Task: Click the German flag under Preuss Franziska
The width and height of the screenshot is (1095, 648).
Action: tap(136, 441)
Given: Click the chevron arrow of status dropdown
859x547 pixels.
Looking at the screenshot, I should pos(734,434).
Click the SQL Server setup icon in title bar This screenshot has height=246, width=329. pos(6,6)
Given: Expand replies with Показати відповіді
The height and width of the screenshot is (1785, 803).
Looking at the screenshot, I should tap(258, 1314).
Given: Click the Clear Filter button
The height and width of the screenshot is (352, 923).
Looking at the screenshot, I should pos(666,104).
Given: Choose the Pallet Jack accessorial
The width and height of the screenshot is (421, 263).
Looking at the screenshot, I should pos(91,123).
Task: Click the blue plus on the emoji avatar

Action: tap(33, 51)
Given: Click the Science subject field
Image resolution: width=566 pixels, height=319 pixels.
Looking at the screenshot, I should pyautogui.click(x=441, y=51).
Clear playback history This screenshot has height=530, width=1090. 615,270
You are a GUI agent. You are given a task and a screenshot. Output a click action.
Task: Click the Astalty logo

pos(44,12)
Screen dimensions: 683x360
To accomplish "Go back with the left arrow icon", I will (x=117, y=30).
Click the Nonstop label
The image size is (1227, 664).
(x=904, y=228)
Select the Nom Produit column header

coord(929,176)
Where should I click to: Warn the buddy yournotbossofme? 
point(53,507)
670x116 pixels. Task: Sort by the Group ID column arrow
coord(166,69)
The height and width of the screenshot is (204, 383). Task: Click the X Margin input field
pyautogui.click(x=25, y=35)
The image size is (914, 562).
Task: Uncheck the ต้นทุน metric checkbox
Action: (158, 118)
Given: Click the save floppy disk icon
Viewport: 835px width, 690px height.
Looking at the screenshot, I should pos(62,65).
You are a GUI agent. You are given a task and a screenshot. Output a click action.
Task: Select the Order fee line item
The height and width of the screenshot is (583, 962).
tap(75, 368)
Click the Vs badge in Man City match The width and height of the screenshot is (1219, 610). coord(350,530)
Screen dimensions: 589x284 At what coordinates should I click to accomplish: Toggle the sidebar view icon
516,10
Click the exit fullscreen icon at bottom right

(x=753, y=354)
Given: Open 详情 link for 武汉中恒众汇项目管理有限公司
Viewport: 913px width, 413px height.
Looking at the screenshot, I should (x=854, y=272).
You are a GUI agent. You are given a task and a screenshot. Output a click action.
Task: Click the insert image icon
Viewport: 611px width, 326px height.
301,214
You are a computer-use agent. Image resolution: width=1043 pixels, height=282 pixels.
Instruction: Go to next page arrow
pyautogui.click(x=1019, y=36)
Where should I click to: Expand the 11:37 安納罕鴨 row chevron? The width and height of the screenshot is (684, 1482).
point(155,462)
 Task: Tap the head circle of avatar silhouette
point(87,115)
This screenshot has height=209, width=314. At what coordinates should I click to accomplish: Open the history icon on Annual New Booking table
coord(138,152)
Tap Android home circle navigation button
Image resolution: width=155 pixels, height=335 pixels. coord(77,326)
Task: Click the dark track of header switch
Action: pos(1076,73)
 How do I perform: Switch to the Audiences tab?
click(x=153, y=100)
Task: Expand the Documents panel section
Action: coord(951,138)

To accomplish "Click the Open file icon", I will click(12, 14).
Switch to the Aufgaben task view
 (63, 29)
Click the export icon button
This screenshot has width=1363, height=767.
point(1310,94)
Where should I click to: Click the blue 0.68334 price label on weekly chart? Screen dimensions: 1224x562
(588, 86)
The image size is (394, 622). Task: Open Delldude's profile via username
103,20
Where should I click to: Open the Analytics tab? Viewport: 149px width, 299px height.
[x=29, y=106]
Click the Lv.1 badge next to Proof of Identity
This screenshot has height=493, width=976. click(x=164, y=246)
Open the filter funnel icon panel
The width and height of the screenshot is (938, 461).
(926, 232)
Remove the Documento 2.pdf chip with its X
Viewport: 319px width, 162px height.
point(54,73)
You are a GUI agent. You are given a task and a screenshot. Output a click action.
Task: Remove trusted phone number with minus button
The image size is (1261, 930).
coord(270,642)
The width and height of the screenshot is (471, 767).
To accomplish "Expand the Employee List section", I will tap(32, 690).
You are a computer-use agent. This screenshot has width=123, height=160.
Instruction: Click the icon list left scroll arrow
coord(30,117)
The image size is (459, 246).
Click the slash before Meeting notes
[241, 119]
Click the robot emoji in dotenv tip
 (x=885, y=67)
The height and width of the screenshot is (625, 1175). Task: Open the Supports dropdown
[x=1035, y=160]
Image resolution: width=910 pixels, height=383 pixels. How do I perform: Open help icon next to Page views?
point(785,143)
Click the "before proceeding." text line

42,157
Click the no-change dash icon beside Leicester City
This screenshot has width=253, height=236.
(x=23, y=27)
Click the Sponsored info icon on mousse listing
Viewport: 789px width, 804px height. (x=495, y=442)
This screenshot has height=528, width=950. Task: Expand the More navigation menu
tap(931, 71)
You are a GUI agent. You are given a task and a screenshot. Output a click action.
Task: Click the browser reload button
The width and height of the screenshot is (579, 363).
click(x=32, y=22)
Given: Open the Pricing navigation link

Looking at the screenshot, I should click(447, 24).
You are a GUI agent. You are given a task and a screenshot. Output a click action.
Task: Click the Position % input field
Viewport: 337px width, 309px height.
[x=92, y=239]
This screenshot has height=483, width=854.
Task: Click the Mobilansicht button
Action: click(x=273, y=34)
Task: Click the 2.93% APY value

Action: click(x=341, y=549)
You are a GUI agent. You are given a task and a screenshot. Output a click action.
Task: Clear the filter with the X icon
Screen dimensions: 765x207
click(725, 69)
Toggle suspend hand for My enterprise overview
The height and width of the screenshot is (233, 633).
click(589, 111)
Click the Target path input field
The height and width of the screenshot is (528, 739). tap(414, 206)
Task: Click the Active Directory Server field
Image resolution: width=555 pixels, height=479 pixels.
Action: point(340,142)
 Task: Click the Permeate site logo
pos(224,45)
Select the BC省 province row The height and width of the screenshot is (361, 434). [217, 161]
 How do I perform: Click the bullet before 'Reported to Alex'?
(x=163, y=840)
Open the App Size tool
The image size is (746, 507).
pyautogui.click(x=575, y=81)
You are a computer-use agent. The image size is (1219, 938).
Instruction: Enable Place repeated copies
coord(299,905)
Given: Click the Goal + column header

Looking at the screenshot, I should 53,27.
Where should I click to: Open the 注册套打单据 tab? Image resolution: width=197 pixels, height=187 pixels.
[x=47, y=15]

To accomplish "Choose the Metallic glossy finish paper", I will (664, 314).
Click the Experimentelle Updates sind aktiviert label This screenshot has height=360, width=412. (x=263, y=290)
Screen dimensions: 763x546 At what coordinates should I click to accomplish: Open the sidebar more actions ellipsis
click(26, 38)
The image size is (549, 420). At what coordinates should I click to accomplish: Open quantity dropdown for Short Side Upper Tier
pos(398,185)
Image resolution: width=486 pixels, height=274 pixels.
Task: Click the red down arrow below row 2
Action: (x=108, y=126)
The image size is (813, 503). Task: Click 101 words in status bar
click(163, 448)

Directions for this task:
Tally up the lines in the records that contain the word "computer" and give only the total.

Answer for this exercise:
3